REQUIREMENT: From the entries below, tally the lines with "verified" in them and reply with that figure only.

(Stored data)
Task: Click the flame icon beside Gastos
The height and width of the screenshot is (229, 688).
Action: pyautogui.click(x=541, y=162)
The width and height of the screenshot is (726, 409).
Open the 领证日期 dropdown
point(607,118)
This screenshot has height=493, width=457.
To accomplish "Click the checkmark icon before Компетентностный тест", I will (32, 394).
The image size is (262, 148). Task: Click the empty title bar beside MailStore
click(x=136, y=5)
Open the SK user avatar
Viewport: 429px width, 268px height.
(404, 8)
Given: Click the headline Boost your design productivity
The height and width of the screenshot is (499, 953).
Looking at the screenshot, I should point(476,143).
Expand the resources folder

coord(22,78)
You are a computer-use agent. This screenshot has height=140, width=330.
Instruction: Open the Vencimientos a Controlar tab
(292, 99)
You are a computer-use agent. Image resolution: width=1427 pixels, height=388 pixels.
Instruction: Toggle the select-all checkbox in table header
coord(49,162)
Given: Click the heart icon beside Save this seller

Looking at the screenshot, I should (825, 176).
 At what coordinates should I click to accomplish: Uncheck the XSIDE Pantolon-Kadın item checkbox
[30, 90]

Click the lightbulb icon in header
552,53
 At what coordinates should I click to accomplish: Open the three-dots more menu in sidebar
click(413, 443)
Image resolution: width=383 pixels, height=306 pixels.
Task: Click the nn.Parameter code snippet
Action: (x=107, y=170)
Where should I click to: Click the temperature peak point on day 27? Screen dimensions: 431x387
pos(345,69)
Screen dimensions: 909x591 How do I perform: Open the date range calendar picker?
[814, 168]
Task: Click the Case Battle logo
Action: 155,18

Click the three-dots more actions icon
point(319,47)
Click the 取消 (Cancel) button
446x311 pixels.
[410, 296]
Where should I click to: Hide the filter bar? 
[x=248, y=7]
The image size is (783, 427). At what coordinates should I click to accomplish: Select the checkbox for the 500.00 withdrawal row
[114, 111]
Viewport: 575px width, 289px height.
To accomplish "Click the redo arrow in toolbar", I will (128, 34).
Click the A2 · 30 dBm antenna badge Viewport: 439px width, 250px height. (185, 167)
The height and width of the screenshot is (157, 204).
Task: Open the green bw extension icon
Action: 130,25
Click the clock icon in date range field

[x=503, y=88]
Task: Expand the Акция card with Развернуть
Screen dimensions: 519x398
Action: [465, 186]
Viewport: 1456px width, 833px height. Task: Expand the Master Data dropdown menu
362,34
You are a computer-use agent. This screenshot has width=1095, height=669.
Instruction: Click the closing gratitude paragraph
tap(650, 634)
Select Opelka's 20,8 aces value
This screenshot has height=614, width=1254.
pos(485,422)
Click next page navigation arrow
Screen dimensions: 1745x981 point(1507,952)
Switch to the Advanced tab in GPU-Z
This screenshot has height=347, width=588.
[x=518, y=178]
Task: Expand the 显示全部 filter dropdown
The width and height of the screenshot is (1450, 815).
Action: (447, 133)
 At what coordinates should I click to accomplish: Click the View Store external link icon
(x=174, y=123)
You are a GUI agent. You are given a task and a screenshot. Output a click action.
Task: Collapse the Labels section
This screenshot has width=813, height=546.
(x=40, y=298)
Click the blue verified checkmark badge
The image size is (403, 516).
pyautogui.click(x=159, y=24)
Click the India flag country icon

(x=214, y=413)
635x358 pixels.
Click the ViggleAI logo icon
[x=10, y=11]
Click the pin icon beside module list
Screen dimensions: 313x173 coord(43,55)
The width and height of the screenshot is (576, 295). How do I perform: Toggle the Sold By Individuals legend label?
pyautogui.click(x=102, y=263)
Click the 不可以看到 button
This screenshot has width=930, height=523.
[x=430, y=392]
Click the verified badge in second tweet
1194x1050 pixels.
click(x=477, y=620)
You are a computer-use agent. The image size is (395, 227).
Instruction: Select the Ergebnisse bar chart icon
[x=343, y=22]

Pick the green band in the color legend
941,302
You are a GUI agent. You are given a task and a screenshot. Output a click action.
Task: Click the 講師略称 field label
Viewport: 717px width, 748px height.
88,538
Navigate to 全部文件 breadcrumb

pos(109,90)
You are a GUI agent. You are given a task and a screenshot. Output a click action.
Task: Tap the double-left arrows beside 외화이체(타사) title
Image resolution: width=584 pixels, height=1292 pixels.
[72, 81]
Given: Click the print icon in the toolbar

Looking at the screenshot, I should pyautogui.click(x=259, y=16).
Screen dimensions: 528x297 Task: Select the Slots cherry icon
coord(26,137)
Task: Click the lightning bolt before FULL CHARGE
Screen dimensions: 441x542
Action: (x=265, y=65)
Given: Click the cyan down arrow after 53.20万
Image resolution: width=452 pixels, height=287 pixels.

ANSWER TO THIS TASK: 2